Two more cruisers with sirens wailing came tearing around Adams behind us.

“McGlade, go watch that entrance, and don’t let any black-haired male out of the building.”

“I won’t let anyone out. But don’t you go in there, or I’ll kick your ass.”

As he ran toward the main entrance I headed over to the police cruisers.

One of the officers had joined in to help direct traffic away from Dearborn, and the other, a young cop who looked barely out of high school, was just climbing out of the nearest car.

When he saw me, he said, “Ma’am, I’m going to need you to go stand over on that sidewalk. We have a dangerous situation here.” He pointed at the building across from the Marquette.

I held up my hand. “My name is Jack Daniels, out of the two-six. Heard of me?”

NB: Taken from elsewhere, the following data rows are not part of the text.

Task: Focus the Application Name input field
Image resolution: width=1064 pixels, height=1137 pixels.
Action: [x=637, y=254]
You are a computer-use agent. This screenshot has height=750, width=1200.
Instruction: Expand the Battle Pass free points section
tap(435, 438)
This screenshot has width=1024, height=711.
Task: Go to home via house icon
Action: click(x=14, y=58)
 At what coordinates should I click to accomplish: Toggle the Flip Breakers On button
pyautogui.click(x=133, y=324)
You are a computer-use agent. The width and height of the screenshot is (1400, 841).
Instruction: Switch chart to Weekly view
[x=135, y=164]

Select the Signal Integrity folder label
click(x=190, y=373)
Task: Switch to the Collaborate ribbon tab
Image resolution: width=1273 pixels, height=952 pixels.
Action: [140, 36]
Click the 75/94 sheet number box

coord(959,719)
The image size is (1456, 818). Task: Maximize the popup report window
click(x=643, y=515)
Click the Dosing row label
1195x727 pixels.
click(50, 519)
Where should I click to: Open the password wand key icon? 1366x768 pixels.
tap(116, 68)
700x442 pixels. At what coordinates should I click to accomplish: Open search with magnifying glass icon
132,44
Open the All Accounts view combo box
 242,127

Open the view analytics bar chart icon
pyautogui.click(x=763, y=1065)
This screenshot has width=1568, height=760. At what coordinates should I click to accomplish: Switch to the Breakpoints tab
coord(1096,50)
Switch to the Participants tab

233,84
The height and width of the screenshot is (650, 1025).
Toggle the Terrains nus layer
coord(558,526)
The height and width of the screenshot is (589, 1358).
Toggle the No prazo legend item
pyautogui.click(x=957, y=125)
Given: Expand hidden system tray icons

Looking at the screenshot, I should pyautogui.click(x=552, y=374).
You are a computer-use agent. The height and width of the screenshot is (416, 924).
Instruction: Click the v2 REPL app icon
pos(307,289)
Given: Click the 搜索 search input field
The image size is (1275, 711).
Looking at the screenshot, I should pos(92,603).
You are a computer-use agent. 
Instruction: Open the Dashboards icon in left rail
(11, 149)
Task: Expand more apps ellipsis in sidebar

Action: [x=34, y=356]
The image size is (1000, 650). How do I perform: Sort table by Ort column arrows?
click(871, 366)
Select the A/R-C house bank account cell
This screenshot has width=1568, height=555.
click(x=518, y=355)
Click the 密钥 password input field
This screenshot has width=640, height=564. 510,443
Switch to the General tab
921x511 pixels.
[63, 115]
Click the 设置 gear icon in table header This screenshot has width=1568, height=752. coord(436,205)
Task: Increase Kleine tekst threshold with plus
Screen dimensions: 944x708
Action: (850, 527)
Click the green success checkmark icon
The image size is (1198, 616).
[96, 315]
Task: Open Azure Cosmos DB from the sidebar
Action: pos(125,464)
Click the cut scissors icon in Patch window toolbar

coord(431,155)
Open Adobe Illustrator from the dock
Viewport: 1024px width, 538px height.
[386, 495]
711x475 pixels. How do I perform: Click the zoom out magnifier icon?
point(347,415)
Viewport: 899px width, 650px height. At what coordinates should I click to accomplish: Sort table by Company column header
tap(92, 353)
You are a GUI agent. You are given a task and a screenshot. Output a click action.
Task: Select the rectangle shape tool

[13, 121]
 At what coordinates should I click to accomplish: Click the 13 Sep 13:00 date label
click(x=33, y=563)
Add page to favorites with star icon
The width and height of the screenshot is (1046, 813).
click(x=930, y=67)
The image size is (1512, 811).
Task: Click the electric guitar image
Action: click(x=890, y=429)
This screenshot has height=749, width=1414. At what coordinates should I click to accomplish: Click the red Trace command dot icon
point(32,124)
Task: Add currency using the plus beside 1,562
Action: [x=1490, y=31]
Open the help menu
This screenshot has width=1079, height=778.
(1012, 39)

His brow furrowed, skeptical. “You mean Lieutenant Daniels?” He looked at my belly, dubious.

“You were called here on a one eighty-seven in progress, correct?” I asked.

“That’s right.”

“The suspect is a white male with long black hair. Armed. He’s still in the building, and he’s killing a man.”

“I need to call this in.”

He reached up to his shoulder mike.

I said, “You have to shut this building down and get some men inside, right now, Officer. No one in or out unless your career goals involve riding a Segway writing parking tickets.”

My tone must have hit home, because the next words into his microphone were, “Car one-three-five-six, take the rear entrance. No one gets in or out. Suspect is a white male with long black hair. Proceed with caution, he is armed.”

And then the cavalry arrived.

A Chevy Caprice roared up behind the two squad cars, and Herb burst out from behind the steering wheel as fast as I’d ever seen him move.

We started walking toward the building.

It sounded like several districts coming at once, a rash of sirens echoing between the skyscrapers, the cranky horn of a fire truck blaring several blocks away.

“You’ve gotta lock it down, Herb,” I said.

“It’s happening, Jack. I’ve got units securing the Adams, Marble, and Clark Street entrances.”

“I want everyone funneled through the Dearborn Street exit,” I said as we reached the sidewalk. “Nobody leaves the building until I’ve seen them. Where’s SRT?”

The Special Response Team was our version of SWAT.

“On their way, but you have to…” Herb looked over my shoulder and said, “Oh, hell.”

A crowd of a dozen or so horrified onlookers had gathered around a brick planter up ahead.